2. Rights holders who were shareholders on the Record Date and who fully exercised the rights they obtained in the primary subscription were entitled to an over-subscription privilege under which they may subscribe for additional shares of common stock at the Subscription Price.
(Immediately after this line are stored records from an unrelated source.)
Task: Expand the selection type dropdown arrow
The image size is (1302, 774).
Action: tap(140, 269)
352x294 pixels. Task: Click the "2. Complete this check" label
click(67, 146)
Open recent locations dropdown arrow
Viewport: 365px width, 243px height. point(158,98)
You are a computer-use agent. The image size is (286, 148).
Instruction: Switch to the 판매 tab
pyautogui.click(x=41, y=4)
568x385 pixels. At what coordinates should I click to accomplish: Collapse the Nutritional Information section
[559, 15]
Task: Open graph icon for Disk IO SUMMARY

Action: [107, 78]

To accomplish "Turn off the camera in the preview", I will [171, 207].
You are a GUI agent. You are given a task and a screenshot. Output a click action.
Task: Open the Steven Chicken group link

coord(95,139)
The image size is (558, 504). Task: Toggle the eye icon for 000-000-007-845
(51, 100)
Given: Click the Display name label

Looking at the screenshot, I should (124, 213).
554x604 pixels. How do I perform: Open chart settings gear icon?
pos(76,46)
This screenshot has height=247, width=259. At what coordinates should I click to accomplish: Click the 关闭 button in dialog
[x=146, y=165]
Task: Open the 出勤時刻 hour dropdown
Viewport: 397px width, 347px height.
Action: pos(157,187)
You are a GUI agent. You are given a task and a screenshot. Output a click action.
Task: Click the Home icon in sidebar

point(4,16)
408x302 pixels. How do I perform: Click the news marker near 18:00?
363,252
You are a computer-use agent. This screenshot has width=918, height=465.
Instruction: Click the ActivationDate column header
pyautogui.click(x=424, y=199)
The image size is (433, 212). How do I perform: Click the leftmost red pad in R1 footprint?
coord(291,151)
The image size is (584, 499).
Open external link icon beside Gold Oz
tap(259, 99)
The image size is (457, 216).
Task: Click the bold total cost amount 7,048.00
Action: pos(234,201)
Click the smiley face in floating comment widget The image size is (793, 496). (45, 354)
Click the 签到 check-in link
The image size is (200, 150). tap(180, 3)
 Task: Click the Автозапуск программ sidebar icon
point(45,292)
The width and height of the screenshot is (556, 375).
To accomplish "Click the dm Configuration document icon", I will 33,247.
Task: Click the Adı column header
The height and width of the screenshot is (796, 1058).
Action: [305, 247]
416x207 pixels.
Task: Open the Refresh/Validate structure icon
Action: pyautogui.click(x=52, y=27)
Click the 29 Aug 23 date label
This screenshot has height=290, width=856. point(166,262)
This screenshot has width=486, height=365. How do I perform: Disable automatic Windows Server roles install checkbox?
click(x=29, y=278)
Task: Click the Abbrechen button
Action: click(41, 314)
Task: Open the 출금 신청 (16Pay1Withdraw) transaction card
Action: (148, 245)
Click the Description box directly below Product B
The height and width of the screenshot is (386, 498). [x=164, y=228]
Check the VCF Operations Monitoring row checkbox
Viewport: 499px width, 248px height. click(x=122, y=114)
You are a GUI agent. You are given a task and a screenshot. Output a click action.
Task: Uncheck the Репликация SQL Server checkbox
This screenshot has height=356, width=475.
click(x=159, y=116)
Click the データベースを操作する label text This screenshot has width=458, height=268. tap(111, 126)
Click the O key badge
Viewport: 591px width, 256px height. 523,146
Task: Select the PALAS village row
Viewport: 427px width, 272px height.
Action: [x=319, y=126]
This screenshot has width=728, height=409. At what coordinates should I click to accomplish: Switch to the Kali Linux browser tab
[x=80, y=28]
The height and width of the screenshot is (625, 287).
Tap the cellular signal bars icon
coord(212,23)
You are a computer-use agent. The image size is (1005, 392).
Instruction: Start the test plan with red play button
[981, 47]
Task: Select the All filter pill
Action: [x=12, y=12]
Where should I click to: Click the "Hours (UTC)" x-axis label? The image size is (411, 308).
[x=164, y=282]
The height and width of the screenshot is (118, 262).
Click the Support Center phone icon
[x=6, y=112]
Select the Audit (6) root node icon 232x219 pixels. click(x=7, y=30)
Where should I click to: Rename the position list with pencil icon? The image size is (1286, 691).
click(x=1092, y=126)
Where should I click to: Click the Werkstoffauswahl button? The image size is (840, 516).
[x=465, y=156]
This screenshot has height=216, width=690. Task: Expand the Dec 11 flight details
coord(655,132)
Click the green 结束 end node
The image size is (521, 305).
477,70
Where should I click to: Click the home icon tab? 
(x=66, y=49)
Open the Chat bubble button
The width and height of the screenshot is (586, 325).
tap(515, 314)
The shares of common stock shown on this Form 4 exclude the number of shares of common stock acquired pursuant to the over-subscription privilege to which the reporting person was entitled under the Rights Offering, which amount is still not determinable as of this date.
3. Reflects the number of rights awarded pro rata by the Fund to its shareholders under the Rights Offering exempt under Rule 16a-9. Pursuant to the terms of the Rights Offering, rights holders are entitled to purchase one share of the Fund's common stock for every three rights held.
4. Rights holders were permitted to exercise rights at any time during the subscription period, which commenced on November 18, 2005 and which expired at 5:00 p.m., New York City time, on December 16, 2005.
/s/ Edward Y. Baker 12/20/2005
** Signature of Reporting Person Date
Reminder: Report on a separate line for each class of securities beneficially owned directly or indirectly.
* If the form is filed by more than one reporting person, see Instruction 4 (b)(v).
** Intentional misstatements or omissions of facts constitute Federal Criminal Violations See 18 U.S.C. 1001 and 15 U.S.C. 78ff(a).
Note: File three copies of this Form, one of which must be manually signed. If space is insufficient, see Instruction 6 for procedure.
Persons who respond to the collection of information contained in this form are not required to respond unless the form displays a currently valid OMB Number.